Bien, me diréis. Pero, ¿qué gracia tiene esto? Y, sobre
todo, ¿qué finalidad? Pues no veo el interés de unos en ir soltando fichas y de
los otros en andar detrás de ellas como locos. ¡Ay, qué poco maliciosos que
sois! ¡qué ingenuos sobre la verdadera naturaleza del género humano! Veréis, es
muy sencillo: los listos han inventado el juego de La Burbuja para ganar más fichas, aprovechándose de la necesidad de
los tontos y de las ganas que tienen éstos de conseguirlas. Les han vendido una
ilusión que luego ha resultado ser humo. Les han vendido un sueño, una quimera,
una burbuja que no era más que una ensoñación, un delirio, un espejismo atizado
delante de sus ojos. Una nada que se desvaneció en un instante. Y ahora los
tontos se miran atónitos, preguntándose cómo es posible que los hayan engañado,
que se hayan convertido en víctimas tan fácilmente. Pero los listos ya han
conseguido su propósito: les han arrancado el compromiso de seguir pagando
fichas de por vida. Era una promesa por obtener la codiciada burbuja. Ahora les
toca pagar lo que deben, aunque lo que han comprado es humo. Lo que adquirieron
prometía mucho y resultaba fascinante mientras crecía. Pero un día, la pompa de
jabón explotó. ¡Plis! Y el sueño largamente acariciado, desapareció en un
instante, se desvaneció como si nada. Ahora, los tontos se sienten estúpidos,
lo que aumenta su frustración, el agravio que han sufrido. Mientras tanto, los
listos miran para otro lado. Con cara de póker, disimulan su engaño. Insisten en
que no ha habido truco, que no hay trampa ni cartón, que su juego es limpio y
claro, transparente como una mañana clara.
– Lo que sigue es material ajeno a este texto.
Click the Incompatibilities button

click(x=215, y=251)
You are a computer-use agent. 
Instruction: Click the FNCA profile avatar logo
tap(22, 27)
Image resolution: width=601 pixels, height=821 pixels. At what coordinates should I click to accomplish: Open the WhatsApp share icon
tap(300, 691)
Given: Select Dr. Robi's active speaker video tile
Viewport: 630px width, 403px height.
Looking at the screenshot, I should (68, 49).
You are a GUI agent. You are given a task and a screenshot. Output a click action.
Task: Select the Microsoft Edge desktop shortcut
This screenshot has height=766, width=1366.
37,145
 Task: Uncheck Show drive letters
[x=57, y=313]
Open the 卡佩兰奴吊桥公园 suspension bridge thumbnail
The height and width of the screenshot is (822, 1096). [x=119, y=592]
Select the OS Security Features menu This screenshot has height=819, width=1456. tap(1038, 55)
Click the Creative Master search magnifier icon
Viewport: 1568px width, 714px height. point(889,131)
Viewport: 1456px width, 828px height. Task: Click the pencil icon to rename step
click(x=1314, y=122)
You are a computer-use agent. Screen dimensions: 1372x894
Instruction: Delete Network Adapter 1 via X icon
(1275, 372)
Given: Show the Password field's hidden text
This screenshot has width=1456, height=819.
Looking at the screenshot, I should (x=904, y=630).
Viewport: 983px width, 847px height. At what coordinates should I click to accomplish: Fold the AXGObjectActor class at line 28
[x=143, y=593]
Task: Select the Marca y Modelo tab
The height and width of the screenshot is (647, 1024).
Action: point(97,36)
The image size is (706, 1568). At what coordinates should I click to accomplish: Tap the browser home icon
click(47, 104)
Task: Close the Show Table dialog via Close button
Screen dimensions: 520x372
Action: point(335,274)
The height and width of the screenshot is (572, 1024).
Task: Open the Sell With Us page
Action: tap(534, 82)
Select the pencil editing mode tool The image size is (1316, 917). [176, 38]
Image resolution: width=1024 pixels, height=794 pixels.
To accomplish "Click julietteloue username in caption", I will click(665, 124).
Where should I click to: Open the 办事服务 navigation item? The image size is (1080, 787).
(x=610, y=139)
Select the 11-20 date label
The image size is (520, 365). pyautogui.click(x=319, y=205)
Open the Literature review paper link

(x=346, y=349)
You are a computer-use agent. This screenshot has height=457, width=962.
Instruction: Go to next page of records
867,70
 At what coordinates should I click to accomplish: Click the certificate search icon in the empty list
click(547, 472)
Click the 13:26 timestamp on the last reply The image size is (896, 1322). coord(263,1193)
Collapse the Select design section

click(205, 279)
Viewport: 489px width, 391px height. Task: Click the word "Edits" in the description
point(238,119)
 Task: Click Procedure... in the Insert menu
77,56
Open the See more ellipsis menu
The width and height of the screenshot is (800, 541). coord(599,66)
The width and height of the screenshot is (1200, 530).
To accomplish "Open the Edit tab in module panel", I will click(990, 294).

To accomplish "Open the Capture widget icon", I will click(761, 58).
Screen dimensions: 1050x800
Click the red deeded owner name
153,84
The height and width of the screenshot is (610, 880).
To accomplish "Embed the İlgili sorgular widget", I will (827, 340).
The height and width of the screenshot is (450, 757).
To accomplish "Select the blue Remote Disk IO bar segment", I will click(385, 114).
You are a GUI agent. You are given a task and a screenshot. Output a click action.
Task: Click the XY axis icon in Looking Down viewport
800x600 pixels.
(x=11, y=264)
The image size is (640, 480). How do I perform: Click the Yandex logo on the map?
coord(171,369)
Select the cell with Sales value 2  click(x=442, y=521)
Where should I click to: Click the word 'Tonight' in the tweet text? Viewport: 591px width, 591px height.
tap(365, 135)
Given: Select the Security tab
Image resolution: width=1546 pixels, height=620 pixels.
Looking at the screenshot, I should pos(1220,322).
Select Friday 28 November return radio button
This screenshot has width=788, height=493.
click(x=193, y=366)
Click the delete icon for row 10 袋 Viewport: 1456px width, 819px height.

Los trileros saben que está en la
naturaleza del engañado tragar dócilmente el áspero veneno de su timo. Hay que
tener paciencia --piensan los listos--, aguantar el chaparrón y esperar a que
las aguas vuelvan a su cauce. El tiempo lo cura todo. Está en la naturaleza de
los tontos sufrir por su condición de ingenuos, de idealistas, de soñadores… en
definitiva, de tontos. Pagarán el pecado de su ingenuidad en silencio; son la
masa de los resignados, los imbéciles de la historia… Son los nuevos esclavos.
Pagarán religiosamente a los listos, sin rechistar, pues su condición natural es
ser como los burros de carga: una bestia a la que atizar para que transporte
eternamente los bienes de otro.
Y mientras tanto, los listos se rearman discretamente para
montar una nueva burbuja. Taimados, esperan el momento propicio para recomenzar
de nuevo. Saben que está en la naturaleza del engañado, volver como un tonto,
de nuevo, al cebo del engaño. Saben que esta vez será aún más divertido y
ganarán más fichas que la vez pasada. La codicia no tiene límites. Saben que
los tontos ya están de nuevo inquietos para volver al juego, atraídos por la
remota posibilidad de ganar al trilero, aunque sea por una vez. Hipnotizados,
los tontos, por la posibilidad de que la burbuja no explote, que esta vez sí
resista; que las dichosas fichas pasen, de una vez por todas, a su campo. Y
acabar así, de una vez por todas, con el círculo infernal, por siempre
repetido.
Y los listos, con la parada montada de nuevo, provistos de
su sonrisa sardónica que delata su condición de desalmados, ya llaman por
enésima vez a los tontos para que acudan a la feria, a apostar en el juego de La Burbuja:
__ ¡Pasen y vean, señores! ¡Hagan su juego!¡Siempre toca, un
pito o una pelota!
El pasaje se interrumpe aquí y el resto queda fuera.